The Mary O'Connor debacle was reported in local media as part of a year for the Tampa Police Department that contained "scandal after scandal." In an article entitled "Tampa Police Department’s worst moments of 2022" reporters documented a year where Tampa Police officers were discovered to have shot a dog and made jokes about it, used "geofencing" to investigate crimes- a tactic that some critics say is unconstitutional, and the department's “crime-free multi housing” program was under federal investigation.

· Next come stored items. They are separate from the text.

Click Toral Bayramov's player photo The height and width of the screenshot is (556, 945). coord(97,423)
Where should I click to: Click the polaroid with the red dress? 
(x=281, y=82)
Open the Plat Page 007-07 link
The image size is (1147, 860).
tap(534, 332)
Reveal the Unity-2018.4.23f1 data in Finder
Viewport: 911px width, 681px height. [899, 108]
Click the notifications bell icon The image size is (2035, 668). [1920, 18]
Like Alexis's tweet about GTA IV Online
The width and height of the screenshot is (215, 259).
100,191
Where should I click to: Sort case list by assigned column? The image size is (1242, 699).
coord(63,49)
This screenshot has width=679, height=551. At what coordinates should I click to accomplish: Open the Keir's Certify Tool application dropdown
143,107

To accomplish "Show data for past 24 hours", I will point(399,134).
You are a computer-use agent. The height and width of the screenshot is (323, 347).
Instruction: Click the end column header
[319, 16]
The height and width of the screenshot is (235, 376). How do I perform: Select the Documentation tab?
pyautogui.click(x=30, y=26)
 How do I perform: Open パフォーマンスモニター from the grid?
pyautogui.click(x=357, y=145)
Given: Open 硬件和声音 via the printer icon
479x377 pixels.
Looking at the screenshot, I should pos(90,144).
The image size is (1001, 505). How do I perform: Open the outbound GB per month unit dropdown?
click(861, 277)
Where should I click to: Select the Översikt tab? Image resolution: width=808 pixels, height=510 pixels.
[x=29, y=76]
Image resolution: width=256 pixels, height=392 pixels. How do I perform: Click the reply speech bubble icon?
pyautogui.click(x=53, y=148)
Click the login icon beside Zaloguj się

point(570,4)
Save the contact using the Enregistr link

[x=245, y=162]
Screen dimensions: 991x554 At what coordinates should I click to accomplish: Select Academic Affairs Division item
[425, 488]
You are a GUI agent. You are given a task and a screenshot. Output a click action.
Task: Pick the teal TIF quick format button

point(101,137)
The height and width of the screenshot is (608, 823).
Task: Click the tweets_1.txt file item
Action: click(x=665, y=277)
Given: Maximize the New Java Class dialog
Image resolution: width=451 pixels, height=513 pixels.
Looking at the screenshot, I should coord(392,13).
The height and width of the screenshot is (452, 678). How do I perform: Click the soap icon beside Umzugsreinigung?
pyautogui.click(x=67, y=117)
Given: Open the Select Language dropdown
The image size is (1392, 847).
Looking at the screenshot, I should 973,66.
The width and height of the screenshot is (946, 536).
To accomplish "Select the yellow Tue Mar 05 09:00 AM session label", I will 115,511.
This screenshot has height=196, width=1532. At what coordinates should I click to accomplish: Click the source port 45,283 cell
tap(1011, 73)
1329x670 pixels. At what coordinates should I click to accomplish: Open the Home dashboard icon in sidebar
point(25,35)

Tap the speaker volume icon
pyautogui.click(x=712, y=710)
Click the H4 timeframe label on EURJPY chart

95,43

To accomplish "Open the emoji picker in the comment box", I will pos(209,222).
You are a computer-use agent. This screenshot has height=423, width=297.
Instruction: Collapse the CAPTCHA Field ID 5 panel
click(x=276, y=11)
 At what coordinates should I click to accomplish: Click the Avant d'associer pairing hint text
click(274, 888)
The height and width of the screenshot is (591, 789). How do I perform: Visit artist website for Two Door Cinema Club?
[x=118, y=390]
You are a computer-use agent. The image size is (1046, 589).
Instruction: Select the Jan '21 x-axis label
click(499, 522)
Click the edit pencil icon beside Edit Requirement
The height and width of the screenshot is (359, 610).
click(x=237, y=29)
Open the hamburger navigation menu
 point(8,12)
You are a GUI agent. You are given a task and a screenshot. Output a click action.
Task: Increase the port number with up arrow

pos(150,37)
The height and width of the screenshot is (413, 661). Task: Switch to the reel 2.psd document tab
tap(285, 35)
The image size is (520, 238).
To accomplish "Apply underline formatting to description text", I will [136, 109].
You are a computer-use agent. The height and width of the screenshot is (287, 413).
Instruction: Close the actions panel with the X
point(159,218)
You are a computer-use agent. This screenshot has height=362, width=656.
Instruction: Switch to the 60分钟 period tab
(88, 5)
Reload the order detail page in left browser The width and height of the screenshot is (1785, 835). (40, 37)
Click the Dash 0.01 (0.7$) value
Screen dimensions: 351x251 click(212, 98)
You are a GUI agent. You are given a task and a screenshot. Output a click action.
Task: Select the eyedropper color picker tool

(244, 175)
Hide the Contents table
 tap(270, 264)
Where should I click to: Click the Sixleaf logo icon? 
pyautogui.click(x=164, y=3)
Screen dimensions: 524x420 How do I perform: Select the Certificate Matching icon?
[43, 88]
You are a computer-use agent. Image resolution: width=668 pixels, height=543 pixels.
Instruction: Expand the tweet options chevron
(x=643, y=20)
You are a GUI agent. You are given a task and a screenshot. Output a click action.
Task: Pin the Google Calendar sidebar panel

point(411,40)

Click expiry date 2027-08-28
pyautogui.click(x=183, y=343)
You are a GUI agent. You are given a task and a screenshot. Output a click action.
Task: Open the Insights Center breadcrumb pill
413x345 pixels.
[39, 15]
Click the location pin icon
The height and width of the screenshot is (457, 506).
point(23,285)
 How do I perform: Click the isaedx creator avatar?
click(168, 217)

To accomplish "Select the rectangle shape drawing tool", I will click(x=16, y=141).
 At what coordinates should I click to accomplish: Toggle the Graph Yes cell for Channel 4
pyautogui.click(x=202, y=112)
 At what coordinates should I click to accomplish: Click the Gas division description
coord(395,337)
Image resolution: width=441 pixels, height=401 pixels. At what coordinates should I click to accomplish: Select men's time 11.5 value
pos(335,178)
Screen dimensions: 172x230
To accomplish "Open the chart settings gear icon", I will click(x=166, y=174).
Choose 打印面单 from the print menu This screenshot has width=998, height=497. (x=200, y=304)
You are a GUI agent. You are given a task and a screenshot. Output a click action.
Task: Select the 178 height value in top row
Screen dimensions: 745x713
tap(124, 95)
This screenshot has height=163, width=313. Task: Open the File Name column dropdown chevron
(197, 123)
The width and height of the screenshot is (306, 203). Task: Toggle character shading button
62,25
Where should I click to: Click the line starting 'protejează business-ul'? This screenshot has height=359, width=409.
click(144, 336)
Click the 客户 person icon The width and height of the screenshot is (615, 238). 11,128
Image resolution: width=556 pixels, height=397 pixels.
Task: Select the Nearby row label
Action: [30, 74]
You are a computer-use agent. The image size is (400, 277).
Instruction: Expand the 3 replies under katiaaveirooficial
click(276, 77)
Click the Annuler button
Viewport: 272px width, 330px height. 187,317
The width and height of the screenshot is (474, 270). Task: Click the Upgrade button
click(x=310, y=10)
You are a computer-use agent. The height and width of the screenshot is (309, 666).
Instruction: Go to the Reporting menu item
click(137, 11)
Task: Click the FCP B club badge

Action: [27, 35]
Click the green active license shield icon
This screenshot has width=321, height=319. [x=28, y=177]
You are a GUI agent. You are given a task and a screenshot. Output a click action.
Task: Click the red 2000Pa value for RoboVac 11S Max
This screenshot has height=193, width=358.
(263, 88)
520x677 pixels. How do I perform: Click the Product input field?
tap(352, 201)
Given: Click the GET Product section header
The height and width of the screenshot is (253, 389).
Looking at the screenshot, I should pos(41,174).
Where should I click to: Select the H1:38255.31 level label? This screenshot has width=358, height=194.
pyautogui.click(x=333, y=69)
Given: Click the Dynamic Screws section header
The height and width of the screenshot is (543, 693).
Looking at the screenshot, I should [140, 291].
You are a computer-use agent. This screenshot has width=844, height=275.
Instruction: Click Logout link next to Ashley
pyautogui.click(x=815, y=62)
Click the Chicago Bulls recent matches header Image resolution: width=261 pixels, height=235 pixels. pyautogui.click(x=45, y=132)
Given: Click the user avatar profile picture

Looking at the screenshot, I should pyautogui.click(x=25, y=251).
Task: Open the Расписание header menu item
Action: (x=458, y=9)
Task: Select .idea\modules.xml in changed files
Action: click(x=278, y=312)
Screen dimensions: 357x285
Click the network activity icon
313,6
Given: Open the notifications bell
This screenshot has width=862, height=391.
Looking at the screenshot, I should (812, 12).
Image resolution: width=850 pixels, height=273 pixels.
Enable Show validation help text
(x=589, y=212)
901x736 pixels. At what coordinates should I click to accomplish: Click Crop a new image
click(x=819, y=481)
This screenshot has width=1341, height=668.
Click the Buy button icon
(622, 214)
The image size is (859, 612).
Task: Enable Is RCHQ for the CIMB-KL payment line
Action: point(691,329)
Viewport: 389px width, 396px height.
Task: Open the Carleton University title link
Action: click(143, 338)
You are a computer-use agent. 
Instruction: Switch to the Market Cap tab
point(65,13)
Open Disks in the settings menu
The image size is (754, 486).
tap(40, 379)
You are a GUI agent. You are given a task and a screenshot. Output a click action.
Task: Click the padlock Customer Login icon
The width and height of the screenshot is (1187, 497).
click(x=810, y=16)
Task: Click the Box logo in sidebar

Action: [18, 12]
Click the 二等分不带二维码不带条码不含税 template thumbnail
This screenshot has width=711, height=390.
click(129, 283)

In 2020, the Innocence Project gained the release of Robert DuBoise, an innocent man wrongfully convicted and put on Florida's death row due to the mishandling and improper processing of crime scene evidence, among other officer misconduct, by the Tampa Police Department. The Super Bowl Champion Tampa Bay Buccaneers highlighted Robert DuBoise's story and exoneration. DuBoise filed a Federal Civil Rights lawsuit against the City of Tampa and Tampa Police officers for fabricating evidence that led to his wrongful conviction and death sentence. On June 9, 2023, Florida Governor Ron DeSantis approved a bill awarding Robert DuBoise $1.85 million for his wrongful 37-year incarceration, the award translated to $50,000 for every year DuBoise was in prison.